» Material provided
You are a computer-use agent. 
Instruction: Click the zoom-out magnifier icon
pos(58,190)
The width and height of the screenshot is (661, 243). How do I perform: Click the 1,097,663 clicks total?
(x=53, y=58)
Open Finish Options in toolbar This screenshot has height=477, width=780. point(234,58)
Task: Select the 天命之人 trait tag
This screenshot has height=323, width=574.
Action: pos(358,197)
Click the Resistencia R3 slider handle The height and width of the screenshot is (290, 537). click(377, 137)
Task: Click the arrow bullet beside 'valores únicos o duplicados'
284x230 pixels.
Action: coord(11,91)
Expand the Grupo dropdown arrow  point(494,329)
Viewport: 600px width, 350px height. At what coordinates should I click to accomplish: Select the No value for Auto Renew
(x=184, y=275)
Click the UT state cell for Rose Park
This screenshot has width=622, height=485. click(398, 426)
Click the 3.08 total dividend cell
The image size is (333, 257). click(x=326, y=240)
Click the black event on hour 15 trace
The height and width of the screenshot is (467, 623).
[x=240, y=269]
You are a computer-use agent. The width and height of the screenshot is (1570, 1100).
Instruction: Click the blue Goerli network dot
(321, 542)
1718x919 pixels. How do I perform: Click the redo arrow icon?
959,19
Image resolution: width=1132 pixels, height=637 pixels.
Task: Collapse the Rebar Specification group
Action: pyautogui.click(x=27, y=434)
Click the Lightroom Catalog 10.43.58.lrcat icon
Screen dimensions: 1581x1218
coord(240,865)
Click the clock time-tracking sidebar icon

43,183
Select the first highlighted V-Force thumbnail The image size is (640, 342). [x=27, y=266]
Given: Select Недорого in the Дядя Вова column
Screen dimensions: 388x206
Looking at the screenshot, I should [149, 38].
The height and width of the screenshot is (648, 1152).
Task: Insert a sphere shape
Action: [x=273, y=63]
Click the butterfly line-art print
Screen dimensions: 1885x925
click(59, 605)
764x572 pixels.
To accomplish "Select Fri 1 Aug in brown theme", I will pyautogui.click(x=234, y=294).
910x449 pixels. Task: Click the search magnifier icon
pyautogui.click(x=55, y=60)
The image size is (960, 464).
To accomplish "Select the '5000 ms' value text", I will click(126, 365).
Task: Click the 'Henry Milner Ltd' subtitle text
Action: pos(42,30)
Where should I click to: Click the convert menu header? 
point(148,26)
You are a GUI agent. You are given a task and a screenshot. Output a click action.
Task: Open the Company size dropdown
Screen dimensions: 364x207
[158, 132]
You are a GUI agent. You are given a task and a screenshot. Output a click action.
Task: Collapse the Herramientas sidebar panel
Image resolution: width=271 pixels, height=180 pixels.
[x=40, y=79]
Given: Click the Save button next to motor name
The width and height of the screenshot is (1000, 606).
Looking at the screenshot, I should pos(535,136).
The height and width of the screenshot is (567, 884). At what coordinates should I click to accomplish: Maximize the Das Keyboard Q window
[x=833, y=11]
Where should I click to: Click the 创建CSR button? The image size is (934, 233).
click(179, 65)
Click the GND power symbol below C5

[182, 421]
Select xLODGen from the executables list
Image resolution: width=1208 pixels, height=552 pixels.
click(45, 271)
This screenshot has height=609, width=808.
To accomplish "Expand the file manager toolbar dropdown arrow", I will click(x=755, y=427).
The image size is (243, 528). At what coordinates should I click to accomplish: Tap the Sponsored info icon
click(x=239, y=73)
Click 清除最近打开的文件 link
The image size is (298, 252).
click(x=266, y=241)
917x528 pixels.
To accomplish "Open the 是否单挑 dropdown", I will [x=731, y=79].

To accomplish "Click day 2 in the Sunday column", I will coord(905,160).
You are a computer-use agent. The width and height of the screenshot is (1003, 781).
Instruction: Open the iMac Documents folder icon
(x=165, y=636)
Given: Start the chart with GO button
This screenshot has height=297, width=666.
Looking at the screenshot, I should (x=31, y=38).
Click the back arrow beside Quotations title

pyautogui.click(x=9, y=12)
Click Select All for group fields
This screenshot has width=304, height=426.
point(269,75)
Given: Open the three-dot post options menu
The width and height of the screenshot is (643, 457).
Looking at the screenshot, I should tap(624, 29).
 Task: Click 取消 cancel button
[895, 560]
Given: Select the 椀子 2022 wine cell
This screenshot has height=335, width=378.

» Job
Please quote the entries word for word, beginning with the line containing "Click 清除最近打开的文件 link" and continuing through the last line of the entries.

» Final answer
Click 清除最近打开的文件 link
The image size is (298, 252).
click(x=266, y=241)
917x528 pixels.
To accomplish "Open the 是否单挑 dropdown", I will [x=731, y=79].

To accomplish "Click day 2 in the Sunday column", I will coord(905,160).
You are a computer-use agent. The width and height of the screenshot is (1003, 781).
Instruction: Open the iMac Documents folder icon
(x=165, y=636)
Given: Start the chart with GO button
This screenshot has height=297, width=666.
Looking at the screenshot, I should (x=31, y=38).
Click the back arrow beside Quotations title

pyautogui.click(x=9, y=12)
Click Select All for group fields
This screenshot has width=304, height=426.
point(269,75)
Given: Open the three-dot post options menu
The width and height of the screenshot is (643, 457).
Looking at the screenshot, I should tap(624, 29).
 Task: Click 取消 cancel button
[895, 560]
Given: Select the 椀子 2022 wine cell
This screenshot has height=335, width=378.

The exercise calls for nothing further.